## Exercise
For the records that follow, please set down exactly the lines between the one holding "671x524 pixels." and the one holding "The width and height of the screenshot is (1511, 812).", inclusive, and only those.

## Exercise data
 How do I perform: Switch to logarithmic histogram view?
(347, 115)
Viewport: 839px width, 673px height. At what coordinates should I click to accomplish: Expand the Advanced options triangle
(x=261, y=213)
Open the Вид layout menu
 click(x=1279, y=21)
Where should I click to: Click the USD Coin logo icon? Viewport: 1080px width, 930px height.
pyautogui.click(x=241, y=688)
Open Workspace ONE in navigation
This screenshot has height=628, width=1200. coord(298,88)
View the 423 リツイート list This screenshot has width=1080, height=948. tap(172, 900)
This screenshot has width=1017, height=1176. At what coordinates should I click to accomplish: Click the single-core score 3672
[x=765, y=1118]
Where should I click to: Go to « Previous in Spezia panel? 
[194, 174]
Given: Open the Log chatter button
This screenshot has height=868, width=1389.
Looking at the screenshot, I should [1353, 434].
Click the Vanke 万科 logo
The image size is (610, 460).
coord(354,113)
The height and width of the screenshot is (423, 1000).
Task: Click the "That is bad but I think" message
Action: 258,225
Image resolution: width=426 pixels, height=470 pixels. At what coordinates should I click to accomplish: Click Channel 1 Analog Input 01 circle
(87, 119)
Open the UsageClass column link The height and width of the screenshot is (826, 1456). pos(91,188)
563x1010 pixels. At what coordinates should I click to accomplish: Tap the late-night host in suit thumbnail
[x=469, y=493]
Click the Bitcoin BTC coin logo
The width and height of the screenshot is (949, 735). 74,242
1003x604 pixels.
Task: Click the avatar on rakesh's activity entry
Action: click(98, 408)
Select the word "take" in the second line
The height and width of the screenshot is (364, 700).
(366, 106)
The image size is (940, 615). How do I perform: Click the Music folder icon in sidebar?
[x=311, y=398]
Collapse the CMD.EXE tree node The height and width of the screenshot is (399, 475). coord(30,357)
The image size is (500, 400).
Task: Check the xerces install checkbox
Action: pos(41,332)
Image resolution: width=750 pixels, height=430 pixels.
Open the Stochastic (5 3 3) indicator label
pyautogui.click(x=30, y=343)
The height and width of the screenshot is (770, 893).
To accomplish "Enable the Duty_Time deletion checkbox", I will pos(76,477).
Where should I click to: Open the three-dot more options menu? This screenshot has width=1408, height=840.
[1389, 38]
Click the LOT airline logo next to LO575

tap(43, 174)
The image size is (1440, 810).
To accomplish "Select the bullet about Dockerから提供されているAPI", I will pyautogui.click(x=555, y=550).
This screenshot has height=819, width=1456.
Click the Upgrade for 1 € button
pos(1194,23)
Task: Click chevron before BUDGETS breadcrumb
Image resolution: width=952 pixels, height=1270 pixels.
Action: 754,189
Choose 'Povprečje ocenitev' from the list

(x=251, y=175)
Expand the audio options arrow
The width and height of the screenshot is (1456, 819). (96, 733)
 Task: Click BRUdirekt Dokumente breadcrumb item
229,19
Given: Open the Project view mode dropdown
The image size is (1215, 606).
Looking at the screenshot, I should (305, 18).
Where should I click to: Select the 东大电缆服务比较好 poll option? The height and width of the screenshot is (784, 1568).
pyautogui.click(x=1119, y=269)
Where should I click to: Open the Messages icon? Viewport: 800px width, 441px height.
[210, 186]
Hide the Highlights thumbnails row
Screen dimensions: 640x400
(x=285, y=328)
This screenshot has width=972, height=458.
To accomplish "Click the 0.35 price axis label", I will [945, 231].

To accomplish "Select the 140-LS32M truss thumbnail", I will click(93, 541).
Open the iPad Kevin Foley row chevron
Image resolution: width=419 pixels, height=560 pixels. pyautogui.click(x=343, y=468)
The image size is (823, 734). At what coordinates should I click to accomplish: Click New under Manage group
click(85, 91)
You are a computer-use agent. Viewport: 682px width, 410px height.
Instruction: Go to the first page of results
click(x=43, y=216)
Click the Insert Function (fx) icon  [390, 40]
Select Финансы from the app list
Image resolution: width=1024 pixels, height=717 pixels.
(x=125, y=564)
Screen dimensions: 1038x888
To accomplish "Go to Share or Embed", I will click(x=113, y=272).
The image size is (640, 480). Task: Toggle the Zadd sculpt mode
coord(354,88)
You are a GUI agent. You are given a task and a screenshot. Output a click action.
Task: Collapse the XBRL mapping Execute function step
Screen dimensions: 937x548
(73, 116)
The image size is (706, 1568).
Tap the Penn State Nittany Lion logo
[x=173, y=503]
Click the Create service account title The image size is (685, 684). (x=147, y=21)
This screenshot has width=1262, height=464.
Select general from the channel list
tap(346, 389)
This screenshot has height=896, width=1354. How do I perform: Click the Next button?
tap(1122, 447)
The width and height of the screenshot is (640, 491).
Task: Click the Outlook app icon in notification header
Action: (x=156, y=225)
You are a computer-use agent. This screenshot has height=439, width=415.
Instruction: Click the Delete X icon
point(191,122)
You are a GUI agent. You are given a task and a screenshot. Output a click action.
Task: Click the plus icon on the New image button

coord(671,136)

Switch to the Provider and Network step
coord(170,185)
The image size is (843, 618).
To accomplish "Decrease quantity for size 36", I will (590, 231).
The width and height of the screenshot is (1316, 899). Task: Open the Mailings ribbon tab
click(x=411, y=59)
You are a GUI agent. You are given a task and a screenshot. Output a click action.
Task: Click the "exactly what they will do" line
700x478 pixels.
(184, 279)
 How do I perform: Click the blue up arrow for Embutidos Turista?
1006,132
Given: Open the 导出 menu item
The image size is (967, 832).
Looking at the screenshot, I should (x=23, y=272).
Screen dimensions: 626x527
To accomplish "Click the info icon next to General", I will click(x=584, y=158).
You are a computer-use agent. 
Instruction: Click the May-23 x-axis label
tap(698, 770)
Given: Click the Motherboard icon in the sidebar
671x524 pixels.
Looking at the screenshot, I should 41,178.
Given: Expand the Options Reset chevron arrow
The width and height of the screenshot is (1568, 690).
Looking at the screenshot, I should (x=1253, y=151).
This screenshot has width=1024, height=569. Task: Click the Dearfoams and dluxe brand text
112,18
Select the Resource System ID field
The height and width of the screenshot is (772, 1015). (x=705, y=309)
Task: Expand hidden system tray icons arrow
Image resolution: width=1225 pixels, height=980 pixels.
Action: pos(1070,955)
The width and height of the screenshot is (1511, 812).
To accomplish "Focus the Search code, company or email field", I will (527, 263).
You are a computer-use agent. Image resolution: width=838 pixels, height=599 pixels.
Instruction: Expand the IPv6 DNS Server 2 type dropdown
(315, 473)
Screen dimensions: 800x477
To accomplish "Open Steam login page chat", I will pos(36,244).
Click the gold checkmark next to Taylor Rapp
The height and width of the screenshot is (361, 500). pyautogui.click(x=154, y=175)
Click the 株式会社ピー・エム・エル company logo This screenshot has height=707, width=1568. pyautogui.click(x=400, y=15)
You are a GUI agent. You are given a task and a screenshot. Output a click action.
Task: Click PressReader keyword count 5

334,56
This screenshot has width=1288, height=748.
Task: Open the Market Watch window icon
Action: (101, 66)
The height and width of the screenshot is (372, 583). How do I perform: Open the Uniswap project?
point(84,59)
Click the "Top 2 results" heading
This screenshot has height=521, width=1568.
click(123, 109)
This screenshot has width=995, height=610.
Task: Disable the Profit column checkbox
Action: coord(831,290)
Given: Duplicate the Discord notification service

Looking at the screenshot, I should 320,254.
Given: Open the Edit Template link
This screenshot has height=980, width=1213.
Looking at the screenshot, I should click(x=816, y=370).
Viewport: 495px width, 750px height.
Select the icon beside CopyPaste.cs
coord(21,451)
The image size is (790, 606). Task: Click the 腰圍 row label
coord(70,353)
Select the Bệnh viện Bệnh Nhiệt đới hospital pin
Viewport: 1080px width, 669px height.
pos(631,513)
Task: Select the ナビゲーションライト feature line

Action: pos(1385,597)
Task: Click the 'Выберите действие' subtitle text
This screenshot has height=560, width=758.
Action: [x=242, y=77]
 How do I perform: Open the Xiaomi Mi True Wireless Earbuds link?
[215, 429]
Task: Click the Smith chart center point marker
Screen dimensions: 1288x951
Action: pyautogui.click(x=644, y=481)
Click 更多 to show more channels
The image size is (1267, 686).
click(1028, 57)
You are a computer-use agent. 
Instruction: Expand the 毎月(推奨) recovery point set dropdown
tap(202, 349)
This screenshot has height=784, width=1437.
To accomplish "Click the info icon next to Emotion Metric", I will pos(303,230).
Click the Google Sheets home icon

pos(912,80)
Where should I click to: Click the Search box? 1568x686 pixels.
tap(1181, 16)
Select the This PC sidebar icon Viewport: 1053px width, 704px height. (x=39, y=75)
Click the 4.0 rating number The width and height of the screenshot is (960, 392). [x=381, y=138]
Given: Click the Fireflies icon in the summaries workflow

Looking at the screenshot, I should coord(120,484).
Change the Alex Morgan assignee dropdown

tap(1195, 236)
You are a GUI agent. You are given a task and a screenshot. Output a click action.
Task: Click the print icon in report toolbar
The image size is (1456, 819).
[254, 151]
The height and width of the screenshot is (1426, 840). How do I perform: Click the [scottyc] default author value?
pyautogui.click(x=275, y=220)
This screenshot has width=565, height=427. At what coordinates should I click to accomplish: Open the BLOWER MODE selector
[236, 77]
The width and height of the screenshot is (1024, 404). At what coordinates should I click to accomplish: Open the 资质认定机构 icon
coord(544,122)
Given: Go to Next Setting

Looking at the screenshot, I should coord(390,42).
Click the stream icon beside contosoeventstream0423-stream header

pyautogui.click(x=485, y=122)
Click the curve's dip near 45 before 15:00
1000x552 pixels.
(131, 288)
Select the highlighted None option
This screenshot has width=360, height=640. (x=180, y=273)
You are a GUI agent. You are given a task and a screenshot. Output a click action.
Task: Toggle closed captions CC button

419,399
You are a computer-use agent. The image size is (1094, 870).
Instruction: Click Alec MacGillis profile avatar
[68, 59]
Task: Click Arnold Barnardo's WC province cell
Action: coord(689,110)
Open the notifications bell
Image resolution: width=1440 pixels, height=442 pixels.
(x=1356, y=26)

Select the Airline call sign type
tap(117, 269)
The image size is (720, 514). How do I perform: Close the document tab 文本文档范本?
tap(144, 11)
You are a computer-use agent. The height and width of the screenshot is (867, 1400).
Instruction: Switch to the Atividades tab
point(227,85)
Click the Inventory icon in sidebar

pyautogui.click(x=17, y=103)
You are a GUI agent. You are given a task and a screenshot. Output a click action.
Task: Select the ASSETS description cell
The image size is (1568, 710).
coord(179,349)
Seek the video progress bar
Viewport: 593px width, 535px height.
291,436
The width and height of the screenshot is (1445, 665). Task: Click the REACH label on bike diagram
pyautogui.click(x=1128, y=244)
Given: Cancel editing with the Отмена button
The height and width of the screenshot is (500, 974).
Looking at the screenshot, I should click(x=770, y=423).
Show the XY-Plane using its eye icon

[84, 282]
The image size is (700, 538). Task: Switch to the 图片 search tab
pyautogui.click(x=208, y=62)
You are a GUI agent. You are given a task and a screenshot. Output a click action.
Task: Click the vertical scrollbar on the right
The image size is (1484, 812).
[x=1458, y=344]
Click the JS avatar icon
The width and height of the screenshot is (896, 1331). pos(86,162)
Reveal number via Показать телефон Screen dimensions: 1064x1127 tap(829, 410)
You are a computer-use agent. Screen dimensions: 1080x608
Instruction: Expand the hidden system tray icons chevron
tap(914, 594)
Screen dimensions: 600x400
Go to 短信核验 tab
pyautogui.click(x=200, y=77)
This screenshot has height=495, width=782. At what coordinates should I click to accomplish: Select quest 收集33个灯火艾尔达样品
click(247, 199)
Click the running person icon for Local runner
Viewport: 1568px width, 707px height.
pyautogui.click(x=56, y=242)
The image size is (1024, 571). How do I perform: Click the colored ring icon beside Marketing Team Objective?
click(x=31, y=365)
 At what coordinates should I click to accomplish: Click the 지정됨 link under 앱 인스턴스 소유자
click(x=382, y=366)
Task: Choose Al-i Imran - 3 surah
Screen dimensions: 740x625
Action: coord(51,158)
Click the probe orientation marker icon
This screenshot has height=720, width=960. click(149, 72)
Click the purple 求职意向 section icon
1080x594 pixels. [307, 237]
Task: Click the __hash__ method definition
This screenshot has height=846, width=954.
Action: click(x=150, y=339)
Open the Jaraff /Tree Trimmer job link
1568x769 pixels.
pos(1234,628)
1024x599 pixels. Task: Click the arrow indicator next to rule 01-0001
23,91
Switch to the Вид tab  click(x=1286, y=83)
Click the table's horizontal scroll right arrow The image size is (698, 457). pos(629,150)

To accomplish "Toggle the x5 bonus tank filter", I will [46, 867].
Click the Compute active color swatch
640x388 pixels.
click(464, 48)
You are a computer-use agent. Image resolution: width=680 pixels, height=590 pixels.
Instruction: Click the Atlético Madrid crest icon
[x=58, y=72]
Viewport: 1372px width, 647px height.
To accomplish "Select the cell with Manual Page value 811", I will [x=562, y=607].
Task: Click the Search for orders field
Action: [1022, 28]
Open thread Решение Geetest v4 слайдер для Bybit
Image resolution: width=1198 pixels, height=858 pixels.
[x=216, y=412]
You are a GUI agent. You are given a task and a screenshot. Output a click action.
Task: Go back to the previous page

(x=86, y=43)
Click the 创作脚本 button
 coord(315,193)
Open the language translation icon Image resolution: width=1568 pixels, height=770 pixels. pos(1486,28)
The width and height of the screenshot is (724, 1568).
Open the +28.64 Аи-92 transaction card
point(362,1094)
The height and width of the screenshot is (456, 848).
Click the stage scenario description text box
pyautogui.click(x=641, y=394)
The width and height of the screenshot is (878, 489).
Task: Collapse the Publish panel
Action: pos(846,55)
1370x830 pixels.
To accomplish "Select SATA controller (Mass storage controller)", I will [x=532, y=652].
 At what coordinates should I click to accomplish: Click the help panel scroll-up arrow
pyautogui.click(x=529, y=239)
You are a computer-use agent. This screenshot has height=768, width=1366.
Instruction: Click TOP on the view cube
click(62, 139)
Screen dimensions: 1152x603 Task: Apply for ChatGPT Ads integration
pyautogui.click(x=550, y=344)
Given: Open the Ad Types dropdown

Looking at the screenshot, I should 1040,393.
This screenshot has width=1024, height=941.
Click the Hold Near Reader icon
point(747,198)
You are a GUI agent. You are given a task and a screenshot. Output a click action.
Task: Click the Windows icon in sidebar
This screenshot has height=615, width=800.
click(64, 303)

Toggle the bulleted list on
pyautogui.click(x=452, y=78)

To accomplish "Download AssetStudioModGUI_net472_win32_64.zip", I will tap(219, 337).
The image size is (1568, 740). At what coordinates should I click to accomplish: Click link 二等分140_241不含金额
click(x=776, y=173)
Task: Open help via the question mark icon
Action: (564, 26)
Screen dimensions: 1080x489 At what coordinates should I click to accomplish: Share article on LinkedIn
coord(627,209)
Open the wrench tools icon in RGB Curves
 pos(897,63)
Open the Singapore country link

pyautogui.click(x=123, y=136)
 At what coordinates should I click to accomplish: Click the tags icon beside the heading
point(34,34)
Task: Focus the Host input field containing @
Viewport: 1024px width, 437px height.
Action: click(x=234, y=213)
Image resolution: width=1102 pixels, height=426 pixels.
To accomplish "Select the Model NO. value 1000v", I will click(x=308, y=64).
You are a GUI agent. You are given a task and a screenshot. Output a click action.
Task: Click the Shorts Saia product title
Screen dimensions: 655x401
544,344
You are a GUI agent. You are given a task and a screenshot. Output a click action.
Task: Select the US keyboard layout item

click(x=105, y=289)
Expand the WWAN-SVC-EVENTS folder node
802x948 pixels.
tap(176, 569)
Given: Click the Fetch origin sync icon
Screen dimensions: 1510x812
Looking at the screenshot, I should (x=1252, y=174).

## Output of the exercise
671x524 pixels.
Looking at the screenshot, I should 41,178.
Given: Expand the Options Reset chevron arrow
The width and height of the screenshot is (1568, 690).
Looking at the screenshot, I should (x=1253, y=151).
This screenshot has width=1024, height=569. Task: Click the Dearfoams and dluxe brand text
112,18
Select the Resource System ID field
The height and width of the screenshot is (772, 1015). (x=705, y=309)
Task: Expand hidden system tray icons arrow
Image resolution: width=1225 pixels, height=980 pixels.
Action: pos(1070,955)
The width and height of the screenshot is (1511, 812).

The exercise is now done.